What Sucks About Apple Computers

Let me first come clean - I am a Macophile. Since switching for Music Production purposes some 4/5 years ago I very quickly got to the point where my PC only gets switched on for testing and gaming purposes. As a techie and musician OSX is unbeatable - like comparing a MiniMoog to a Casiotone. However, Apple-philes are somewhat inclined to gloss over (or not even see!?!) the sub-standard points that are inevitably part of any system. So here's my honest appraisal of the bad bits for anyone struggling to find someone willing to dob them in:

1. Finder. Finder is Mac OSX's Explorer and it sucks. This is by far the Mac's biggest achilles heel. Why is it SO bad?
  1. There's no tree view. This means no little plusses to quick dig deep into a menu structure then go back out to another level - or keeping two folders open in the same window to DRAG and DROP quickly between them. It gets confusing in there, and it's so difficult to traverse back
  2. It doesn't remember where you are, so you have to start again EVERYTIME
  3. Worst of all, there is no CUT+PASTE (incredible!). Apple must be restricted by either Microsoft patents or Job's stubbornness (perhaps a bit of both) but this is rubbish
  4. File dialogues have crippled functionality - no delete etc from within an Open or Save dialog, which is often where you want it most. It's a) open one of your 15 Finder windows b) browse clumsily to the location c) do it from there
2. iPhoto. Ok, you don't HAVE to use this - but you have to fight OSX if you don't want to. Sync up any iPhone / iPod and zap - your files disappear into some weird, hidden folder governed by the inner mind of iPhoto. My photos are the most precious thing on my hard-disk and I like to know WHERE the files are and WHICH of the numerous duplicates that iPhoto creates is the picture I want. I like to move them between computers, back them up myself, e-mail them and work on them in applications I want to use. The commonest question I get asked by less techy mac users is "where are my photos" and "how do I e-mail one". Apparently the new iPhoto allows mail-out directly from the app - presumably to MacMail. An improvement perhaps - but most people I know use gmail.
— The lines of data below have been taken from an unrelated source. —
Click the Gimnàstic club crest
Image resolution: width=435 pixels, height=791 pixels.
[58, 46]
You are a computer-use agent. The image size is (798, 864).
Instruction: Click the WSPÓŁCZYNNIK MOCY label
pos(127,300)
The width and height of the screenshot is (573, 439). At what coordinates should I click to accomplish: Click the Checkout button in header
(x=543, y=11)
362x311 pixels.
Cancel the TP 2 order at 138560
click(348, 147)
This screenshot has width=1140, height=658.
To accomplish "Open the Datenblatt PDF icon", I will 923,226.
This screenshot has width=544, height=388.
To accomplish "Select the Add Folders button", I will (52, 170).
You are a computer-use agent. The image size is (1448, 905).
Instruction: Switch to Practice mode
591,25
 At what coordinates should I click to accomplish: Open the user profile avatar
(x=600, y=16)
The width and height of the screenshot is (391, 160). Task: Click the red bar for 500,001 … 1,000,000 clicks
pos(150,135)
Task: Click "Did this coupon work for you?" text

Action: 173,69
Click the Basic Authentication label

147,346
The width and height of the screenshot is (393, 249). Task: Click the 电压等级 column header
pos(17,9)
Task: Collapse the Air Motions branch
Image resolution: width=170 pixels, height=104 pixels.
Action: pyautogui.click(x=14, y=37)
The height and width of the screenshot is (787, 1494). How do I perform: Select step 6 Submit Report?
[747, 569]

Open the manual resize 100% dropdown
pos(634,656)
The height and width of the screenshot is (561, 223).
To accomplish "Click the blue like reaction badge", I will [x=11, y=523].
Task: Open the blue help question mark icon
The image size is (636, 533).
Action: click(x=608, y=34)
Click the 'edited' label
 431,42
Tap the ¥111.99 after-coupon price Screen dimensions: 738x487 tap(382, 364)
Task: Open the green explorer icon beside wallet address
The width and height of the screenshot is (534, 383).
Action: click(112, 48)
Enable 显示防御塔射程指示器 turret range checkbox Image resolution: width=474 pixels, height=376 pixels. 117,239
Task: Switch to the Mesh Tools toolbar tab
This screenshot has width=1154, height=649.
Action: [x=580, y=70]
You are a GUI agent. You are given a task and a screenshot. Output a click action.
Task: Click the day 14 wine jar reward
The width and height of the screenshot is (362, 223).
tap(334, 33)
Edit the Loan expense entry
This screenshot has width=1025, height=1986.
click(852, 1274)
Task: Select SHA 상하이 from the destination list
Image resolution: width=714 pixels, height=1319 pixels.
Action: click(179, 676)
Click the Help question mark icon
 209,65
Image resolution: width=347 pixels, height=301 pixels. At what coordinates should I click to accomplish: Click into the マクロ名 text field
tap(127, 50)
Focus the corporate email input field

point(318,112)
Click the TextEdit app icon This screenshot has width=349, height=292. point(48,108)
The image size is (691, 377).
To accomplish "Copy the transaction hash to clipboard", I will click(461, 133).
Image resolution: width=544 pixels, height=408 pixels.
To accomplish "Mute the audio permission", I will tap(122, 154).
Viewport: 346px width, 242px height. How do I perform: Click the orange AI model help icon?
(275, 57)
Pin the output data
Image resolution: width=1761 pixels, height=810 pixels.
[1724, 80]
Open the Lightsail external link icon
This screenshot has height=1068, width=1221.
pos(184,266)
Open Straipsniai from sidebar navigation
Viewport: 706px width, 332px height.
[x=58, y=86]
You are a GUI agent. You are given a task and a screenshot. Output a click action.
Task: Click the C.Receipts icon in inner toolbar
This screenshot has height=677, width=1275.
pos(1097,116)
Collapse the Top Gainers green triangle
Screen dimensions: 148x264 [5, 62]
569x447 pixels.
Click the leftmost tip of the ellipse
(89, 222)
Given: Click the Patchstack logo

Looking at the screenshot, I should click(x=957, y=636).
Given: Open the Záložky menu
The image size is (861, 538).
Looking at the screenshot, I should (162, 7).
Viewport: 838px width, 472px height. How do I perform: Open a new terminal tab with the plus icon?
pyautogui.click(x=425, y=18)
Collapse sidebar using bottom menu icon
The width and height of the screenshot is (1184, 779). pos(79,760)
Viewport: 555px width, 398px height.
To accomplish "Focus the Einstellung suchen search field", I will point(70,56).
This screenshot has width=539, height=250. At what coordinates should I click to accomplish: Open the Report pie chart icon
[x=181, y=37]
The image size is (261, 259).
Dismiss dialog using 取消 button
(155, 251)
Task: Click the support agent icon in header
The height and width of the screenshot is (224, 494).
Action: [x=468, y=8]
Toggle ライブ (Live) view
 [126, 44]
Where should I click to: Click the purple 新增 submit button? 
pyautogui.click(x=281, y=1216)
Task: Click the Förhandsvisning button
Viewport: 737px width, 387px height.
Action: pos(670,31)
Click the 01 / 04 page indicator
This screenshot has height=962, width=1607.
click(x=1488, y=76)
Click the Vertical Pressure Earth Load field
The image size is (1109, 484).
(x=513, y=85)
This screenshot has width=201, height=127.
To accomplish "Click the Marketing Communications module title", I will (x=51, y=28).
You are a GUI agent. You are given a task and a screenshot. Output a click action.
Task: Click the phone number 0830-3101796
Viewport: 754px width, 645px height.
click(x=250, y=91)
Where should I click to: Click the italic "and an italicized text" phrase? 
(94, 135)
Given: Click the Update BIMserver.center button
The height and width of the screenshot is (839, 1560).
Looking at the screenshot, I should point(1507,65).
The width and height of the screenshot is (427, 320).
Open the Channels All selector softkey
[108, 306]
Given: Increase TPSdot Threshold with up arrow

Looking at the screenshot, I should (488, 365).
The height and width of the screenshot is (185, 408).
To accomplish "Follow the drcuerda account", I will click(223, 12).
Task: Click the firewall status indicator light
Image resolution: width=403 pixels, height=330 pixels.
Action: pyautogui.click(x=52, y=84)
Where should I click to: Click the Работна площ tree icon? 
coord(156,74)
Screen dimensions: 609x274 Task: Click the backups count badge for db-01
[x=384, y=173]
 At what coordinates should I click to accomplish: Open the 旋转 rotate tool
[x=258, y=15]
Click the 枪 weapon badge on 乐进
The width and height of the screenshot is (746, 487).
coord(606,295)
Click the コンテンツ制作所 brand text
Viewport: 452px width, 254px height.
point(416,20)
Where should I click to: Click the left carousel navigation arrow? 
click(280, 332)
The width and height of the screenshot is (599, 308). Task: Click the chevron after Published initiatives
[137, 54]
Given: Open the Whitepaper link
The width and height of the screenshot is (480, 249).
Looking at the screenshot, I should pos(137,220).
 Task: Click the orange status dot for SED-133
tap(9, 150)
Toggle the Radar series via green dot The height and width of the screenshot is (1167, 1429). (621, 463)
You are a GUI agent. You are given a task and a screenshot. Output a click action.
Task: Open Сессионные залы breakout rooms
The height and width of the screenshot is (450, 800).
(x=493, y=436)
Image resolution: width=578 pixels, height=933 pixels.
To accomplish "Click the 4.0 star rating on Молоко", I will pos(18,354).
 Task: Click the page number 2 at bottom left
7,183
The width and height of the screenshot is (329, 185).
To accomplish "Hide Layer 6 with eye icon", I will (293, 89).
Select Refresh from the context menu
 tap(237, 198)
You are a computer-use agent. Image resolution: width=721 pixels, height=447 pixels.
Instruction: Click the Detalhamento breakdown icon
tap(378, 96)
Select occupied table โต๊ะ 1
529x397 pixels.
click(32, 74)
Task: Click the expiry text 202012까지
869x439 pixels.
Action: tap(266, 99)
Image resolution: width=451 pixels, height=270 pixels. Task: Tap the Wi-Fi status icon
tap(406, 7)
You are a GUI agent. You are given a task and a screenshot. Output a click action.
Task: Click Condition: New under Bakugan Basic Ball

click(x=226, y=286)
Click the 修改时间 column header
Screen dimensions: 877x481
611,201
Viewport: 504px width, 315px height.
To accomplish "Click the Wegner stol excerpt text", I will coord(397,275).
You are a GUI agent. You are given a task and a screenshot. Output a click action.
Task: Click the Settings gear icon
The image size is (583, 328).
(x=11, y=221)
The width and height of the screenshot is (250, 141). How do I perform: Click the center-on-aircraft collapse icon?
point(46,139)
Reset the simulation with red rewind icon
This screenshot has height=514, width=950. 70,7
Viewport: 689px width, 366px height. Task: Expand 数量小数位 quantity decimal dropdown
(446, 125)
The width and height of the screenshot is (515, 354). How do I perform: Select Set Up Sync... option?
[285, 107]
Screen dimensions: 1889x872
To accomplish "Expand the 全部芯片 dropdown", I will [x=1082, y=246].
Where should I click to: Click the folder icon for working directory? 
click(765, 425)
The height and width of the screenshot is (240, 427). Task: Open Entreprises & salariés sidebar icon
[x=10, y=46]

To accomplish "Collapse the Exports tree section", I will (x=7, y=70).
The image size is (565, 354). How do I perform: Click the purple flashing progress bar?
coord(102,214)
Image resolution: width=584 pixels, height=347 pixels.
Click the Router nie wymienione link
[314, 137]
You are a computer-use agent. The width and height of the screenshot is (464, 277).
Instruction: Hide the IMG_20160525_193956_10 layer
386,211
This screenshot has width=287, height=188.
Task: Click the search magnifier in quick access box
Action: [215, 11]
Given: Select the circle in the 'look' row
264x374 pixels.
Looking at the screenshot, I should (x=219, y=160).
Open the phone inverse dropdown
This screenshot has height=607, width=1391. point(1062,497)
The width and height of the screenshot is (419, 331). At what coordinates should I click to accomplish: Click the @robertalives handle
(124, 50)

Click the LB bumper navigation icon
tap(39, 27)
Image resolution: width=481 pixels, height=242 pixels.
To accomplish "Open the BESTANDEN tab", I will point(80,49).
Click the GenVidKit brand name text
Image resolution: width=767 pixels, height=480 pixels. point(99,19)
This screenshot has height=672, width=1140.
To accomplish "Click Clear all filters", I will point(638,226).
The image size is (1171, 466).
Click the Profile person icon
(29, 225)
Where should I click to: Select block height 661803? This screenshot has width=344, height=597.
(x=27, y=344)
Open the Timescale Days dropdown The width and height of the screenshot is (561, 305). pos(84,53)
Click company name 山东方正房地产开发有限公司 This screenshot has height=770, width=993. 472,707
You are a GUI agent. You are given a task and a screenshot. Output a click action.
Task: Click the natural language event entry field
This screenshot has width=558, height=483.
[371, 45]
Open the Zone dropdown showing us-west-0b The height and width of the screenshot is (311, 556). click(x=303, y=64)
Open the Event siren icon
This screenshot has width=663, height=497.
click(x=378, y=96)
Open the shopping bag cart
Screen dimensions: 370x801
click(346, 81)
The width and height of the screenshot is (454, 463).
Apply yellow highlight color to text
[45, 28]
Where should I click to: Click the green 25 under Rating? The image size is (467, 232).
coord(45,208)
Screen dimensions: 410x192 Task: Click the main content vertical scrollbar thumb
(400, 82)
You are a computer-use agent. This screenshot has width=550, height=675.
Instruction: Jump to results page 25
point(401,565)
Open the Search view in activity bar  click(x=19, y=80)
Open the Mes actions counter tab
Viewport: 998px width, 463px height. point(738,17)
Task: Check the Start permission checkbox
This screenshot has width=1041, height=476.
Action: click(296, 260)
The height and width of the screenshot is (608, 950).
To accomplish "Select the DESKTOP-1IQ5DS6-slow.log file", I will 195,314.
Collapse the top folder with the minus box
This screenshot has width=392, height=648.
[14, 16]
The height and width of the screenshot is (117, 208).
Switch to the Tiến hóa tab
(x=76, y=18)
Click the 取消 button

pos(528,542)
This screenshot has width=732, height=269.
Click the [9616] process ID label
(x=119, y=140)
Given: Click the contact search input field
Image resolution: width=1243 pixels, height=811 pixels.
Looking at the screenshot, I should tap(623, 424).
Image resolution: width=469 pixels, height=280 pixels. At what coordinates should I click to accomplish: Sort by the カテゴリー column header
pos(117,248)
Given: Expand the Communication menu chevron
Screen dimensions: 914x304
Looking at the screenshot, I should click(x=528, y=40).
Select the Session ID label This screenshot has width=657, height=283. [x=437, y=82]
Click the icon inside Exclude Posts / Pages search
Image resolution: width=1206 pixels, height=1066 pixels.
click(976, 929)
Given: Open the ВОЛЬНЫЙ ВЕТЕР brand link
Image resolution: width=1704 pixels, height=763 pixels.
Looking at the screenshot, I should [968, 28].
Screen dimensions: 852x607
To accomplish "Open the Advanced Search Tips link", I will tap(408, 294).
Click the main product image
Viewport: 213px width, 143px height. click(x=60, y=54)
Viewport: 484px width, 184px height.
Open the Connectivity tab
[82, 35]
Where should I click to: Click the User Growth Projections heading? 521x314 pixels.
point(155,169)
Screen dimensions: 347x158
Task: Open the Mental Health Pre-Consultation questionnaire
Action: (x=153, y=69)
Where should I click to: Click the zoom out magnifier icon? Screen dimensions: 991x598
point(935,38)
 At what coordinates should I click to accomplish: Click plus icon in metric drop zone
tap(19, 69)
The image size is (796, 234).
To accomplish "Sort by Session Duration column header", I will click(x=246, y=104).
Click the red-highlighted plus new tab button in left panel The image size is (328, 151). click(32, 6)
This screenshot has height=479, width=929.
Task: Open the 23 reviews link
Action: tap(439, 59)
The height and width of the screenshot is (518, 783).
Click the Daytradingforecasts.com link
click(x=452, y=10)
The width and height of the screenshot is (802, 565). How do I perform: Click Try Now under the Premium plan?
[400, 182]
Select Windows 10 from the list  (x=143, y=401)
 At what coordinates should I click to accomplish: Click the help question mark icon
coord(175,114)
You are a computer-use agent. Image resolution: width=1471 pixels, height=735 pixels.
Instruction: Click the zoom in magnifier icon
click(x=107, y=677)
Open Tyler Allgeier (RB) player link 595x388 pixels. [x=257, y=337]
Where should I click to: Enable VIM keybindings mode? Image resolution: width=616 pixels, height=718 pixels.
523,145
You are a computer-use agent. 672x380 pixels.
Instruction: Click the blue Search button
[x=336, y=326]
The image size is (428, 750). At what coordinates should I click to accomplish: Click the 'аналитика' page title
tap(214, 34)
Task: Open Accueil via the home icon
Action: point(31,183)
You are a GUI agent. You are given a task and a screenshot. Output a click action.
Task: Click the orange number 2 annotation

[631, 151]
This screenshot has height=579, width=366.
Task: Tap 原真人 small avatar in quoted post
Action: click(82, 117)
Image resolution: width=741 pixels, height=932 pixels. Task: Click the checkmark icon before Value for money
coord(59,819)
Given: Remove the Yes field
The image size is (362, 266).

3. Applications. So really this should be listed alongside the other Finder niggles, but it's not obvious (unlike Windows) how to launch applications that aren't in your dock. Open Finder, start a new window, browse to Applications. Similarly, installing by dragging to this folder is techie-cool but an unnatural metaphor to most. So what do we want? iPad style app browsing, and a desktop App Store equivalent for a "click to install" experience.

4. Over egged Multi-touch Love my MacBook Pro - would not swap for anything else right now, and the multi-touch pad is generally great for moving around... BUT the zoom function is on ALL OF THE TIME. This wouldn't be so bad but for the single-surface-no-mouse-button pad - I suspect I'm not the only one who sometimes rests my thumb on where the button "used to be" whilst scrolling around. The result? Desktop icons randomly enlarge to ridiculous sizes, the Logic workspace disappears into the distance, and no end of other unintended consequences...

5. Stubborn refusal to implement a right mouse button even though EVERY application, even those Mac specific have right-click functionality. I HATE reaching for the option key every single sodding time because Steve is too stubborn to admit defeat...

6. Application menu at top of screen. I've been using a Mac for years now, and I still don't understand the benefit of having your menu detached from your window - especially when running two monitors; you've got an application open on your second desktop, but it's menu is on the first screen. Handy!

7. Stubborn refusal to go "full screen". The little green expand buttons on windows don't go full screen. Apple claim you don't NEED to, as these expand to the full document size - but here's the news
  • EVERYONE wants to go full screen when they click this - so that their concentration is just on that application
  • 98% of the time, Apple's idea of "your whole document" is totally different to yours
  • People can drag an application to another size
How about 2 clicks on the green button to offer both functions?

This is an ongoing post - please mail me contributions.

Sort these pecadillos out Cupertino, and you will have as near to perfect a user-experience as is possible with today's tech.